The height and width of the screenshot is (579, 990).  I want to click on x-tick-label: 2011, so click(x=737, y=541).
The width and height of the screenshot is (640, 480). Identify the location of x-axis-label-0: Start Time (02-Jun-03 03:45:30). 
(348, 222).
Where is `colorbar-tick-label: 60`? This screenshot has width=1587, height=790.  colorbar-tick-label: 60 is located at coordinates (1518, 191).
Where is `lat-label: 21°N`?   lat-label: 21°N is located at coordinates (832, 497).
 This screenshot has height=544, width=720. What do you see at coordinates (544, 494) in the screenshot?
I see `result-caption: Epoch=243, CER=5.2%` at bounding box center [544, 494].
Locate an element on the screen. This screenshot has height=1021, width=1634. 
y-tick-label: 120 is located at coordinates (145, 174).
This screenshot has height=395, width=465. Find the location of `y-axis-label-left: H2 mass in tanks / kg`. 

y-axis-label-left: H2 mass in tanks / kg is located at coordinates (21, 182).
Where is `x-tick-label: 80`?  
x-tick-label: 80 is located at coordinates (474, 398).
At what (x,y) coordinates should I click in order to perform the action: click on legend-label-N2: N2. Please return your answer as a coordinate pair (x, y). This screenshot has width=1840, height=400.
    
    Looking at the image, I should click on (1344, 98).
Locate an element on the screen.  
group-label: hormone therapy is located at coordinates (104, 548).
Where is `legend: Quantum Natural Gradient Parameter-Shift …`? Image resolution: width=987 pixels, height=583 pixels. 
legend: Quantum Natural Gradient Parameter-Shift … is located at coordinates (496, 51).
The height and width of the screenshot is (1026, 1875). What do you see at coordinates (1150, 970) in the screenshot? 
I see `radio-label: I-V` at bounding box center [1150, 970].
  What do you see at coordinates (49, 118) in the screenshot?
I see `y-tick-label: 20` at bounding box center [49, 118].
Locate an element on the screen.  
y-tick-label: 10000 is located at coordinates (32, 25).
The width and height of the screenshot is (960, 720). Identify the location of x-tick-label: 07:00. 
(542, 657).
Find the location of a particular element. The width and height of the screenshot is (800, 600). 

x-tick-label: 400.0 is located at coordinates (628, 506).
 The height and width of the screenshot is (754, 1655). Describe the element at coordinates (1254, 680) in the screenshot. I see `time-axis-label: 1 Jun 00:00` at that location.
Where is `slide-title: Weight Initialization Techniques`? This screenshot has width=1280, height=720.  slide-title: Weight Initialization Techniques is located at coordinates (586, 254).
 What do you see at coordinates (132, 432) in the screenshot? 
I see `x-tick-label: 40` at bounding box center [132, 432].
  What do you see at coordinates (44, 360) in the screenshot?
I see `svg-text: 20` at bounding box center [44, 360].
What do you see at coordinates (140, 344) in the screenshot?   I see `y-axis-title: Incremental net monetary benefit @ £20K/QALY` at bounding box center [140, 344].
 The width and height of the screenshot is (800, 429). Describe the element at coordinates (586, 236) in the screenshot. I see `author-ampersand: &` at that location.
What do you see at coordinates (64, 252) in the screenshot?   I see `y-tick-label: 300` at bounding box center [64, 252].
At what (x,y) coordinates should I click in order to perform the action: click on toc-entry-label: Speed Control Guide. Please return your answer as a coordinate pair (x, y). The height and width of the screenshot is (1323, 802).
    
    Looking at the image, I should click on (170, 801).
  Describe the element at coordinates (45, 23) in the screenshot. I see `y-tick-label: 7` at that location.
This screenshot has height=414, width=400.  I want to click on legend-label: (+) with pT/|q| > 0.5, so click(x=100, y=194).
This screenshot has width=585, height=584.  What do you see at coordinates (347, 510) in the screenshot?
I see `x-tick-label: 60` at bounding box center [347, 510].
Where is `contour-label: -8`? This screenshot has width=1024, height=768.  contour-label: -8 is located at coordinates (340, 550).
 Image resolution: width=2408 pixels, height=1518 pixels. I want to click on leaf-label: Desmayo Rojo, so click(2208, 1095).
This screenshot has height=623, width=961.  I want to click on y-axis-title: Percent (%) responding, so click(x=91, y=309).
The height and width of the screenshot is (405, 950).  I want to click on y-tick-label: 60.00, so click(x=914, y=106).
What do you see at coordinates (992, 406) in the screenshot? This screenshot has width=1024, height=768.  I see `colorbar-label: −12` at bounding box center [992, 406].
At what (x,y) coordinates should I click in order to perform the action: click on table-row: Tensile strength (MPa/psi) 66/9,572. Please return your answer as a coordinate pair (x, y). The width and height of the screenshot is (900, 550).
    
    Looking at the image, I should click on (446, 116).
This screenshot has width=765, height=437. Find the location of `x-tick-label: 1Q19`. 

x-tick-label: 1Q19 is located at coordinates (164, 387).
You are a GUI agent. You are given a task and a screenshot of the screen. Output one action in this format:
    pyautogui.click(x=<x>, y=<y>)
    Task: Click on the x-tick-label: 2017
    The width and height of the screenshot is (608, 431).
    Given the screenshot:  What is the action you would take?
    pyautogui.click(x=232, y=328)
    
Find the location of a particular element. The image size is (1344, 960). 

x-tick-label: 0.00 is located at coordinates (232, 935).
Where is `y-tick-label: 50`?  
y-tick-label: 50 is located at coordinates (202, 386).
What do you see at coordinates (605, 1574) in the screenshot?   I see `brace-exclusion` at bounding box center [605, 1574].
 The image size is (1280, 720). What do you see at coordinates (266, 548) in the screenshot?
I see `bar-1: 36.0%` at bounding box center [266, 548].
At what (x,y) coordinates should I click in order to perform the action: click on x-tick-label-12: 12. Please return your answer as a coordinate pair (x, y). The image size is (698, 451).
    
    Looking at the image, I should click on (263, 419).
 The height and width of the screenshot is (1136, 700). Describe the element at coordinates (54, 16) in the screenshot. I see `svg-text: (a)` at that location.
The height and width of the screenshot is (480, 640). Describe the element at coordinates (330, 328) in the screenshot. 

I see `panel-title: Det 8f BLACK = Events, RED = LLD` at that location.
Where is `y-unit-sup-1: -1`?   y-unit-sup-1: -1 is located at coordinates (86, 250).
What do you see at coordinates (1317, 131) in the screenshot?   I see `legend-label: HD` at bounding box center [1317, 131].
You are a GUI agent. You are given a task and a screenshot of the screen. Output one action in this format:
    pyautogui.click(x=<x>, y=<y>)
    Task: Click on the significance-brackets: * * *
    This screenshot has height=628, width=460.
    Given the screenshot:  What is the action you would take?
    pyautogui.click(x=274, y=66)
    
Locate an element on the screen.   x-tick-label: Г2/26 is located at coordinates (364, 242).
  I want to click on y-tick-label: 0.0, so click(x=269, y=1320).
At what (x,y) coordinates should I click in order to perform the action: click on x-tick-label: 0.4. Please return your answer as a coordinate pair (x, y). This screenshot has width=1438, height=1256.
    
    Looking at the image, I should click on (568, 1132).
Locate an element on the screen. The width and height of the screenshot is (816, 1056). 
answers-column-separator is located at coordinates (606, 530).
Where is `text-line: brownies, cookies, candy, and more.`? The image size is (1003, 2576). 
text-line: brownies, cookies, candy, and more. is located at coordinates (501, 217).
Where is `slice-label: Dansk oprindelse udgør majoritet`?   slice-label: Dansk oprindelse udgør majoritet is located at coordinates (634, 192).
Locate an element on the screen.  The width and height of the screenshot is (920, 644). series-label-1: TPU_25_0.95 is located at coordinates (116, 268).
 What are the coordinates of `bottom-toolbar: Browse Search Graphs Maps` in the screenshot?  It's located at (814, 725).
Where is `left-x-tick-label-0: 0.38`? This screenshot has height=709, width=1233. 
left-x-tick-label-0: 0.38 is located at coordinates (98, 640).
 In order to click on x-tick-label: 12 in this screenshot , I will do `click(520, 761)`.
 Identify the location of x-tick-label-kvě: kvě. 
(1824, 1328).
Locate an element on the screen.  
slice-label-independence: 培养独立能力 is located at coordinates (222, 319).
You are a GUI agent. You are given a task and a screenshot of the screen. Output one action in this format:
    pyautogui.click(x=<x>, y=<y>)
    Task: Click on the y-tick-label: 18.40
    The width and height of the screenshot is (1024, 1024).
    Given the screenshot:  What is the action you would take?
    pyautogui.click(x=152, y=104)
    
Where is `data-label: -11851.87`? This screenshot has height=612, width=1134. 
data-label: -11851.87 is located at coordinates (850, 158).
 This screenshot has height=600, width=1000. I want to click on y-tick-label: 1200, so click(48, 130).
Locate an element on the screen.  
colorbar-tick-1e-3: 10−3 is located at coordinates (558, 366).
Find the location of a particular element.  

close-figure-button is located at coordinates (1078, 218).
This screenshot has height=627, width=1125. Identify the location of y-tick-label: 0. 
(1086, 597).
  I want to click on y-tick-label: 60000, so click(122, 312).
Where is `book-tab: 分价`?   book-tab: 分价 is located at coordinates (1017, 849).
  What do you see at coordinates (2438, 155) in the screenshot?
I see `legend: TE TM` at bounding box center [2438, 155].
###
Problem requirements.
Please rewrite the material in the stretch from the line containing "pixels, height=583 pixels." through the line containing "legend: Quantum Natural Gradient Parameter-Shift … is" as a two-column CSV with the header input,output. Give one row per pairing, with each text and its reply in its own quoted field and line breaks replaced by spaces.

Exercise result.
input,output
"Where is `legend: Quantum Natural Gradient Parameter-Shift …`? Image resolution: width=987 pixels, height=583 pixels.","legend: Quantum Natural Gradient Parameter-Shift … is located at coordinates (496, 51)."